To find the probability that both parts are defective when drawn without replacement, we multiply the probability of the first part being defective by the probability of the second part being defective after the first one was removed.
$$ \text{Probability (both defective, without replacement)} = \text{Probability of 1st defective} \times \text{Probability of 2nd defective (without replacement)} $$
$$ = \frac{6}{40} \times \frac{5}{39} $$
Using the simplified fraction for the first probability and the second fraction:
$$ = \frac{3}{20} \times \frac{5}{39} $$
We can simplify this multiplication by looking for common factors between numerators and denominators before multiplying:
Divide 5 into 5 (1 time) and 20 (4 times).
Divide 3 into 3 (1 time) and 39 (13 times).
$$ = \frac{1}{4} \times \frac{1}{13} = \frac{1 \times 1}{4 \times 13} = \frac{1}{52} $$
So, the probability that both parts are defective when drawn without replacement is $$\frac{1}{52}$$.

**step5** Understanding the problem for Part b

The problem for Part b asks for the probability that both parts drawn are defective when drawing two parts one at a time with replacement from the same batch of 40 parts, where 6 are defective.

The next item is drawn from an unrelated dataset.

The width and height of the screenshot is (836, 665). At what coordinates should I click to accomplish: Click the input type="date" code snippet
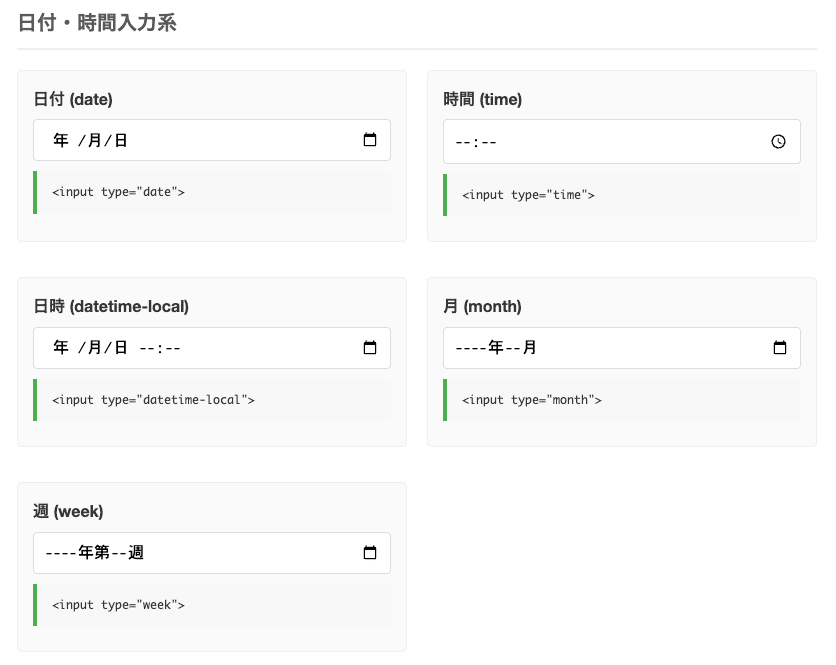click(118, 192)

**step6** Calculating the probability of the first part being defective with replacement

The probability that the first part drawn is defective is the same as in Part a, as the initial conditions are the same.
There are 6 defective parts out of a total of 40 parts.
$$ \text{Probability of 1st defective} = \frac{6}{40} $$
Simplifying this fraction:
$$ \frac{6 \div 2}{40 \div 2} = \frac{3}{20} $$

**step7** Calculating the probability of the second part being defective with replacement

Since the first part drawn was replaced, the total number of parts and the number of defective parts remain exactly the same for the second draw.
There are still 6 defective parts out of a total of 40 parts.
The probability of the second part being defective is:
$$ \text{Probability of 2nd defective (with replacement)} = \frac{6}{40} $$
Simplifying this fraction:
$$ \frac{6 \div 2}{40 \div 2} = \frac{3}{20} $$

**step8** Calculating the probability of both parts being defective with replacement

To find the probability that both parts are defective when drawn with replacement, we multiply the probability of the first part being defective by the probability of the second part being defective.
$$ \text{Probability (both defective, with replacement)} = \text{Probability of 1st defective} \times \text{Probability of 2nd defective (with replacement)} $$
$$ = \frac{6}{40} \times \frac{6}{40} $$
Using the simplified fractions from previous steps:
$$ = \frac{3}{20} \times \frac{3}{20} $$
Now, multiply the numerators together and the denominators together:
$$ = \frac{3 \times 3}{20 \times 20} = \frac{9}{400} $$
So, the probability that both parts are defective when drawn with replacement is $$\frac{9}{400}$$.